Com a maior parte das regras sendo definidas pelas associações regionais de municípios, o Estado ficará incumbido por emitir boletins diários com informações sobre a pandemia e disparar alertas.
Embora as informações sobre o funcionamento do novo modelo ainda sejam escassas, não faltam críticas às mudanças. Tanto na jurisdição estadual quanto federal do Ministério Público há pedidos para que o governo adote um gatilho capaz de aumentar o grau de intervenção do Estado a partir de uma degradação do cenário. A comunidade científica reivindica a criação de uma escala de graduação do risco da pandemia, e a Federação das Associações de Municípios (Famurs) aponta uma suposta omissão de Leite.
— O governador abriu mão de fazer a gestão da crise e liderar o processo. Diante disso, não há alternativa a não ser os prefeitos assumirem a responsabilidade para tentar restaurar a credibilidade e confiança no cumprimento dos protocolos — diz o presidente da entidade, Maneco Hassen.
No Piratini, a crítica de Hassen é encarada como mera retórica política. Interlocutores de Leite afirmam que os prefeitos jamais estão satisfeitos, reclamando quando o governo intervém e também quando concede autonomia. Auxiliares do governador ponderam ainda que o novo sistema tem três instâncias de monitoramento do risco - aviso, alerta e ação -, todos sugerindo ações emergenciais tão logo seja detectado tendência de agravamento da situação. Para o infectologista Alexandre Zavascki, era urgente uma reformulação do modelo de acompanhamento da pandemia.
— O sistema atual já não responde às necessidades. É importante que se possa adotar indicadores de monitoramento que sejam capazes de prevenir o que vai acontecer, e não espere por uma lotação de hospital para haver mudança – comenta Zavascki.
Sistema de bandeiras durou um ano
Lançado em 11 de maio do ano passado, o mapa das bandeiras foi criado para servir como guia do governo na adoção de políticas de restrição da mobilidade social. À época, o Piratini dividiu o Estado em regiões e estabeleceu uma série de indicadores para averiguar a capacidade de resposta do sistema de saúde. A partir do número de diagnósticos positivos, da ocupação dos hospitais e da taxa de letalidade, entre outros dados, foi estipulada uma fórmula matemática cujo resultado apontava para cinco bandeiras de cores distintas, representando o avanço ou recuo do contágio.
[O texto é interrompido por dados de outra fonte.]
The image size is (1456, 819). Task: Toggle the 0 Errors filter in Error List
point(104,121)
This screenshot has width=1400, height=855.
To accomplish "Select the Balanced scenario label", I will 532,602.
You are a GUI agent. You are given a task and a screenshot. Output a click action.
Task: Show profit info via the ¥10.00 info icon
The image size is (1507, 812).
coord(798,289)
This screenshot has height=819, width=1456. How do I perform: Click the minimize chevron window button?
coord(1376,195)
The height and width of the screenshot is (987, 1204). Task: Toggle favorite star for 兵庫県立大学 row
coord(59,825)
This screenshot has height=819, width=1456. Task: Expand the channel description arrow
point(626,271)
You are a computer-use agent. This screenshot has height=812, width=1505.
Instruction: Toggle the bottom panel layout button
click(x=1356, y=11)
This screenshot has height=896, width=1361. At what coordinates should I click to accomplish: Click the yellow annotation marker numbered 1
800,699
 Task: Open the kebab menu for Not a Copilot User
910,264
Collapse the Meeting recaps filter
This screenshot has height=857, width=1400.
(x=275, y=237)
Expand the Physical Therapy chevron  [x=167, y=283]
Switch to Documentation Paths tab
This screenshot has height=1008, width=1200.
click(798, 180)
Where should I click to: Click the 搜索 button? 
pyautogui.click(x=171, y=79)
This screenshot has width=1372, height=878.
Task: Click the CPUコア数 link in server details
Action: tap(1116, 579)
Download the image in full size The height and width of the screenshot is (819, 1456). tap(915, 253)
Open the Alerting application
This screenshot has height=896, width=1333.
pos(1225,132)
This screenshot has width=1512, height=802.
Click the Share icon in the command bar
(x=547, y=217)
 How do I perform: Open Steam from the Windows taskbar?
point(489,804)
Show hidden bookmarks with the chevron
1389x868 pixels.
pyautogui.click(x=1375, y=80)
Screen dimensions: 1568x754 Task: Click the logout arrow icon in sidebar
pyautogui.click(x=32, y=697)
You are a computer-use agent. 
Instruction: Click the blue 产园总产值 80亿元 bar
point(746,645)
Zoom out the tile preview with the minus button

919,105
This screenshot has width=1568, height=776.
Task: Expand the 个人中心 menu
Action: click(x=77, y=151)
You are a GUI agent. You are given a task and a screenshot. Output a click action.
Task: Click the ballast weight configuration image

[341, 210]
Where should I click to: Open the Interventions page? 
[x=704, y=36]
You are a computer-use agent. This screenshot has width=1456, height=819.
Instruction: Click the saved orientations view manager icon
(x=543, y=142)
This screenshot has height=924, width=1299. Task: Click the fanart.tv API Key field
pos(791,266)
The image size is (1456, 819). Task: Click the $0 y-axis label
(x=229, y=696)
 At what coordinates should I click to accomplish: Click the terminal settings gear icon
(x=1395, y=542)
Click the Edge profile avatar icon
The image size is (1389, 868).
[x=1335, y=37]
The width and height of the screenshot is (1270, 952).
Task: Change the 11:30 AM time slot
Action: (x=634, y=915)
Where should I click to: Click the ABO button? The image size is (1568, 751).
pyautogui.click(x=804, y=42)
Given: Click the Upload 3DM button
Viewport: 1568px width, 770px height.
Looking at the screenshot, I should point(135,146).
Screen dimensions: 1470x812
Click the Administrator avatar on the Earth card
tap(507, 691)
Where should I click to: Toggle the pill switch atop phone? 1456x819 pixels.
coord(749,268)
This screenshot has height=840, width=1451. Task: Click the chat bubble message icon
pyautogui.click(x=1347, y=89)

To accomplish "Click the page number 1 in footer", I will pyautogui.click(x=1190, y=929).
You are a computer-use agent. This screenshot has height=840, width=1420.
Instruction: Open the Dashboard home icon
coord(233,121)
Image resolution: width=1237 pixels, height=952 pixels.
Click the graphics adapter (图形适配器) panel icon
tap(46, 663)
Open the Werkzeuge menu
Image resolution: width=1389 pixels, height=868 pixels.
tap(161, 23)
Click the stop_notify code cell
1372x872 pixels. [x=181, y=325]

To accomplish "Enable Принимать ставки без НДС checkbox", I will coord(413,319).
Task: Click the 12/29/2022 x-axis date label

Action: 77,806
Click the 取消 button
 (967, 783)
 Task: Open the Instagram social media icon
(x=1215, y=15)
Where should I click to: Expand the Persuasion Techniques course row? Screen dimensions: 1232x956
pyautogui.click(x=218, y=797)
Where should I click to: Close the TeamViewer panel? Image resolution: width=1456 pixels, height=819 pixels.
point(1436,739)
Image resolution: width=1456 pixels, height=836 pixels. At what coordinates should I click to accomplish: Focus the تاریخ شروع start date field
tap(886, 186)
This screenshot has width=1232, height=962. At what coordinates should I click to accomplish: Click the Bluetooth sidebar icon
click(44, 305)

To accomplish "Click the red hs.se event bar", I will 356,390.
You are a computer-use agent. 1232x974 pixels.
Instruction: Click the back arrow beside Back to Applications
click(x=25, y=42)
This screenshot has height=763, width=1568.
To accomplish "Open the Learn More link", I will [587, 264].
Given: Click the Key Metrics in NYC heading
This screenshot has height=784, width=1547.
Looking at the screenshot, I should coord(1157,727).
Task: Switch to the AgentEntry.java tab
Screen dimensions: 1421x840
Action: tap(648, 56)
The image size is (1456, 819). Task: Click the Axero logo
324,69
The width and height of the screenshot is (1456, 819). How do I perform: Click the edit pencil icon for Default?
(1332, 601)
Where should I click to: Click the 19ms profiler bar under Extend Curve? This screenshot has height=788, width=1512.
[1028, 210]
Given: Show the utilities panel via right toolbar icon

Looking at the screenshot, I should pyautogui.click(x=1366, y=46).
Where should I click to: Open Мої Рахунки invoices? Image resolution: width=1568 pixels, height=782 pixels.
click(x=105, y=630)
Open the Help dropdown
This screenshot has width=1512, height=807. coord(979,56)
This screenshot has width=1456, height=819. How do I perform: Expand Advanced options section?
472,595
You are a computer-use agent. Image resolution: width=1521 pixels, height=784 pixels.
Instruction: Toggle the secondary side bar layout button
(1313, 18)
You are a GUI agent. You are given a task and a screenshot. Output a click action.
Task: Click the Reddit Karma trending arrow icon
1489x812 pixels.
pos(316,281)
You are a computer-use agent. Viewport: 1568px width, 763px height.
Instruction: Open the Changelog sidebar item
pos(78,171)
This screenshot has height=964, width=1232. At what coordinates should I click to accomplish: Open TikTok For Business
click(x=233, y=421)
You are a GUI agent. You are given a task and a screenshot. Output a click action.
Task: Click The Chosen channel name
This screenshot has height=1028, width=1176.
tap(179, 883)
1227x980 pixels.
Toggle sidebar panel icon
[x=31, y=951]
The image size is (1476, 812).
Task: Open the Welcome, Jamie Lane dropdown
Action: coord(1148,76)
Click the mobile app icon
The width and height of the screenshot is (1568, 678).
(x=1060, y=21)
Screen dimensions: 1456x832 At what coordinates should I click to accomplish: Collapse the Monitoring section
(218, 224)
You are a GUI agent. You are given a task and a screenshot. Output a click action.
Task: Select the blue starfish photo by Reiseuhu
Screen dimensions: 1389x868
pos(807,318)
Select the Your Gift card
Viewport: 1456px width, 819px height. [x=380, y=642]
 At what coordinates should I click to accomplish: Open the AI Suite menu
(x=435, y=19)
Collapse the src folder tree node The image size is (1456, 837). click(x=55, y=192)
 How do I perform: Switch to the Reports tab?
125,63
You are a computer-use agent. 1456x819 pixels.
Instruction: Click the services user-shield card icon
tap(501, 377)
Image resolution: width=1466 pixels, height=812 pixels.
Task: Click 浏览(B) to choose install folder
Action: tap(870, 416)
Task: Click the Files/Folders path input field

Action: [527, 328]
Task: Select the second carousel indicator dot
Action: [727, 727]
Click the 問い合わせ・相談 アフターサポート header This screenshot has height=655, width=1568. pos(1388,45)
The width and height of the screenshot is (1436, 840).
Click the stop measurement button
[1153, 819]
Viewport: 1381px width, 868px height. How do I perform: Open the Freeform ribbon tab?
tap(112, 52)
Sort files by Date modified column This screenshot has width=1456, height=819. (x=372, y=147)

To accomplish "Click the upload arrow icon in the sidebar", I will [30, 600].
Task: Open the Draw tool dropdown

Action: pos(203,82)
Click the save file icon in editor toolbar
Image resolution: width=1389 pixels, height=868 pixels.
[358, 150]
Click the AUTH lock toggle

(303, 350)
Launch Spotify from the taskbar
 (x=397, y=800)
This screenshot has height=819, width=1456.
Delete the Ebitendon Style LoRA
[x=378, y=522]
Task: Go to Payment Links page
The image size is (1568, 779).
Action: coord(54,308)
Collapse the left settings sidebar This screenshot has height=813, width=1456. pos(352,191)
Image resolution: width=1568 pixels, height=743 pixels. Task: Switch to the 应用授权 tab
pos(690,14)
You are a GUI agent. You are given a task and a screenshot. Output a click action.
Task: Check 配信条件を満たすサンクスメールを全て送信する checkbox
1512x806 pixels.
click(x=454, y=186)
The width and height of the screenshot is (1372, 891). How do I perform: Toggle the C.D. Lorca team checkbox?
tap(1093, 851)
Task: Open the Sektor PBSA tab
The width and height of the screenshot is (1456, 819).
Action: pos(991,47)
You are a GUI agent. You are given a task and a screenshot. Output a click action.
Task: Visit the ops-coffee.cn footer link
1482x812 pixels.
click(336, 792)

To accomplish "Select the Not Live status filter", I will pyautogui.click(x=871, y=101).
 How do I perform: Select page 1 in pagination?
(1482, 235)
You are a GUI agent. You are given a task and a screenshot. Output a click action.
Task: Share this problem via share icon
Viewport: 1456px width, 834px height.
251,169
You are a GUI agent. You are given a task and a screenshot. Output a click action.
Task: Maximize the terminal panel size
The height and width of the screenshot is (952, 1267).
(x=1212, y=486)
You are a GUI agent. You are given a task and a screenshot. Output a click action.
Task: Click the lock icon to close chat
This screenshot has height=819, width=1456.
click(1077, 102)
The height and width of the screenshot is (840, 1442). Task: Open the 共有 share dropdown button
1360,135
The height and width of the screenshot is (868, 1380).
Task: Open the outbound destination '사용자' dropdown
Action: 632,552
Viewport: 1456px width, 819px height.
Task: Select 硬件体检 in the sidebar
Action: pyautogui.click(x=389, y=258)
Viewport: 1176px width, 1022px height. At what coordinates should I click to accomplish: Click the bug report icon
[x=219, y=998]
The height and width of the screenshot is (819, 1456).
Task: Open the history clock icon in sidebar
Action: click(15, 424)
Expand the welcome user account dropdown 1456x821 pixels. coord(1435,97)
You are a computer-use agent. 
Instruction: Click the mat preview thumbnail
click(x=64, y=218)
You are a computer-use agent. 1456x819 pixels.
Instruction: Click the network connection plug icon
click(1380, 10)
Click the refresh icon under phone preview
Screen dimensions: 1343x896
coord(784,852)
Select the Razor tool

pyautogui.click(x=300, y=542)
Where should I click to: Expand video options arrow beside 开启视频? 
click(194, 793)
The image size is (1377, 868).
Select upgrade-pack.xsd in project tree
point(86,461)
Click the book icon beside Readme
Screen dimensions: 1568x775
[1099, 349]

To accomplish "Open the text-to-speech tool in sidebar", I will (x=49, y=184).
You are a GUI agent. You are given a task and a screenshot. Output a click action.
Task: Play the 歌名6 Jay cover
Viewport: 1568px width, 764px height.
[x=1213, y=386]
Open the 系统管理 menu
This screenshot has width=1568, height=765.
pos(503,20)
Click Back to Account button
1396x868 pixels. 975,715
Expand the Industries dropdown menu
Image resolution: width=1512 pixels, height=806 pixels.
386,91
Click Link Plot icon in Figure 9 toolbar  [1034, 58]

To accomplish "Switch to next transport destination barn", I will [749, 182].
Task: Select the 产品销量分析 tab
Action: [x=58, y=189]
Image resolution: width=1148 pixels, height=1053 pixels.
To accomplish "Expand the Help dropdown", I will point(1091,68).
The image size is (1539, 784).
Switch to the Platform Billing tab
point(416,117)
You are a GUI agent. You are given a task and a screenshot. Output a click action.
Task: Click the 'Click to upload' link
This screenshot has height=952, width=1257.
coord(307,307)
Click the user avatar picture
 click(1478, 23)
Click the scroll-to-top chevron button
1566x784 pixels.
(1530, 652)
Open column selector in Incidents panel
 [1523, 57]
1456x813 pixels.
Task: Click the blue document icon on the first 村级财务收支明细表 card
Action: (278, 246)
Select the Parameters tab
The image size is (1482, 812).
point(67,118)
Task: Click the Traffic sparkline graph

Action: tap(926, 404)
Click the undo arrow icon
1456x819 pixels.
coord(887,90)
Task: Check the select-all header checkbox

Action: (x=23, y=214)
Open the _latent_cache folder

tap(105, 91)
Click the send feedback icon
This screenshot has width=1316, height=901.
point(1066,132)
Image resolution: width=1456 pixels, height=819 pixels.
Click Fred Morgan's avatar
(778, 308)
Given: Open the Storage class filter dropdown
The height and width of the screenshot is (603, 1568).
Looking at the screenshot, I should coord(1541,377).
O sistema logo se tornou referência no país, servindo de modelo para Estados e municípios. Com o passar do tempo, porém, começaram a surgir reclamações, cada vez em tom maior, partindo sobretudo de prefeitos e empresários. Para dirimir resistências, o governo flexibilizou uma série de regras e, ao cabo, implementou a cogestão, permitindo a cada município descer um degrau na escala de restrições: se a região estava categorizada na bandeira vermelha, por exemplo, poderia adotar protocolos de bandeira laranja.
Para médicos e epidemiologistas, tal concessão tirou do o mapa o seu principal propósito: alertar a população sobre os riscos reais de contrair covid-19. Quando o Estado viveu um pico internações, em março e todo o mapa ficou preto, o governo chegou a suspender a cogestão, retomada em seguida por pressão dos prefeitos. O ocaso do modelo, contudo, se deu em 27 de abril, quando o governador ignorou os indicadores e editou decreto colocando todo o território gaúcho em bandeira vermelha com o objetivo de permitir o retorno das aulas presenciais na rede pública e privada.